Safety, Pharmacokinetics, Pharmacodynamics, and Plasma Lipoprotein Distribution of Eritoran (E5564) during Continuous Intravenous Infusion into Healthy Volunteers

Daniel P. Rossignol,^1* Kishor M. Wasan,² Eugene Choo,² Edwin Yau,² Nancy Wong,³ Jeffrey Rose,⁴ Jeffrey Moran,⁵ and Melvyn Lynn¹

Eisai Medical Research, Inc., Teaneck, New Jersey,¹ The University of British Columbia, Vancouver, British Columbia, Canada,² Drug Safety and Disposition,³ Research and Discovery, Eisai Research Institute, Andover, Massachusetts,⁴ Harris Labs, Lincoln, Nebraska⁵

Received 22 December 2003/ Returned for modification 5 April 2004/ Accepted 26 April 2004

Eritoran, a structural analogue of the lipid A portion of lipopolysaccharide (LPS), is an antagonist of LPS in animal and human endotoxemia models.
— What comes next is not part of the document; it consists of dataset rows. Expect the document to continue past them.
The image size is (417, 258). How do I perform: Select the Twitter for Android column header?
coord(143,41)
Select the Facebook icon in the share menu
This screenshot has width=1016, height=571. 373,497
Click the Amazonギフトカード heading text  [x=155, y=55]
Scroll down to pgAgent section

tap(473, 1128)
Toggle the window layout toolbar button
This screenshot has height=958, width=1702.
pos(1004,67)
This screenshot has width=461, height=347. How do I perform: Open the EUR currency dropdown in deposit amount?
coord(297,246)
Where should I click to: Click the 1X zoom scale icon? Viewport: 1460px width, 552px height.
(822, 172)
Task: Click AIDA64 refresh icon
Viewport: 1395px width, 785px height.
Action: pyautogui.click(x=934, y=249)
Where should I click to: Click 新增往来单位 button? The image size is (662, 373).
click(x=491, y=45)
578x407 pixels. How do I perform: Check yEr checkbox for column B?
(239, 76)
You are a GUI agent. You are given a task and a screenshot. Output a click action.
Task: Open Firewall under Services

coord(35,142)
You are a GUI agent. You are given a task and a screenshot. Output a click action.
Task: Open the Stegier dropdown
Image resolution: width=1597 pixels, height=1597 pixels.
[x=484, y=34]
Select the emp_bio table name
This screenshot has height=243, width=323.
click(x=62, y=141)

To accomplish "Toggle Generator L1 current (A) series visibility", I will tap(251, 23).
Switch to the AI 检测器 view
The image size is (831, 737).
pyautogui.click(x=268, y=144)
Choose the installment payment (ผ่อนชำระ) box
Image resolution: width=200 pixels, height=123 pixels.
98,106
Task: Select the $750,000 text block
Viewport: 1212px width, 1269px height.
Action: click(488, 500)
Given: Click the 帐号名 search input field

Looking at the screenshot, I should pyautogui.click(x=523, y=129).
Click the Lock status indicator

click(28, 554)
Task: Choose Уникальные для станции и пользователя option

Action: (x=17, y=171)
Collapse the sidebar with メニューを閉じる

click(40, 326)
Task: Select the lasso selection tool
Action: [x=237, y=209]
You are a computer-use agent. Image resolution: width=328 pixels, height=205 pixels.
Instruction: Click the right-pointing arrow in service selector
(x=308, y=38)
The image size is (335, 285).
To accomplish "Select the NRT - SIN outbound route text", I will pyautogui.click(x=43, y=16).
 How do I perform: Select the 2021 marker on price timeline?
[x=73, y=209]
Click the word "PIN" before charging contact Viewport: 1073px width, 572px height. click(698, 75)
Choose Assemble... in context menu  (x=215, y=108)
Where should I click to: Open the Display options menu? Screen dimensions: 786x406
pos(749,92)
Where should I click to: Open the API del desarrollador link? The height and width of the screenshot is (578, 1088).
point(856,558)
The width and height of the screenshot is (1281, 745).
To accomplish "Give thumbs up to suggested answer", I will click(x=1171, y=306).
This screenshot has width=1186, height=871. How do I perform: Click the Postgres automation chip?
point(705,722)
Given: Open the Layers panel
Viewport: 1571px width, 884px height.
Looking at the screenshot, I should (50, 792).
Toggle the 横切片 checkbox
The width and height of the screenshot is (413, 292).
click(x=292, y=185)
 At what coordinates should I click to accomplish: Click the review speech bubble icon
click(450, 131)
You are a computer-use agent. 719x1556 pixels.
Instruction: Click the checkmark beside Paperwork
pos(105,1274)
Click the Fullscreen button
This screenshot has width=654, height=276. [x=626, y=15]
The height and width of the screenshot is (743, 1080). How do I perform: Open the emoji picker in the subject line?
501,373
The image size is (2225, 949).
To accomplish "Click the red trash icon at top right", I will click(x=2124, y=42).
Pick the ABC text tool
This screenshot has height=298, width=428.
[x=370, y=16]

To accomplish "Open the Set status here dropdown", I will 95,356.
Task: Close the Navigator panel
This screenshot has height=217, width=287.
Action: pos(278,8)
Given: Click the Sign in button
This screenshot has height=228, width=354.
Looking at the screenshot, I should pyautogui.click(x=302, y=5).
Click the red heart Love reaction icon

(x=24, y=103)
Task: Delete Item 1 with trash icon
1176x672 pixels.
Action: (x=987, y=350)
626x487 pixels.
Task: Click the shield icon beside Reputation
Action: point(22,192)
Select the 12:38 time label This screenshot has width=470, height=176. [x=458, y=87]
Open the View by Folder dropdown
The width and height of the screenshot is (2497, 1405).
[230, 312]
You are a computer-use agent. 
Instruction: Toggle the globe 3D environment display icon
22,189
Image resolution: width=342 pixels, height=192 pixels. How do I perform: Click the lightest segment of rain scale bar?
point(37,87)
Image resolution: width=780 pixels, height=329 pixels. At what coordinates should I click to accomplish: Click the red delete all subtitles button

Previous studies have shown that low doses (350 to 3,500 µg) of eritoran have demonstrated a long pharmacokinetic half-life but a short pharmacodynamic half-life. The present study describes the safety, pharmacokinetics and pharmacodynamics, and lipid distribution profile of eritoran during and after a 72-h intravenous infusion of 500, 2,000, or 3,500 µg/h into healthy volunteers. Except for the occurrence of phlebitis, eritoran administration over 72 h was safe and well tolerated. Eritoran demonstrated a slow plasma clearance (0.679 to 0.930 ml/h/kg of body weight), a small volume of distribution (45.6 to 49.8 ml/kg), and a relatively long half-life (50.4 to 62.7 h). In plasma, the majority (55%) of eritoran was bound to high-density lipoproteins. During infusion and for up to 72 h thereafter, ex vivo response of blood to 1- or 10-ng/ml LPS was inhibited by 85%, even when the lowest dose of eritoran (500 µg/h) was infused. Inhibition of response was dependent on eritoran dose and the concentration of LPS used as an agonist. Finally, in vitro analysis with purified lipoprotein and protein fractions from plasma obtained from healthy volunteers indicated that eritoran is inactivated by high-density but not low-density lipoproteins, very-low-density lipoproteins, or albumin. From these results, we conclude that up to 252 mg of eritoran can be safely infused into normal volunteers over 72 h and even though it associates extensively with high-density lipoproteins, antagonistic activity is maintained, even after infusion ceases.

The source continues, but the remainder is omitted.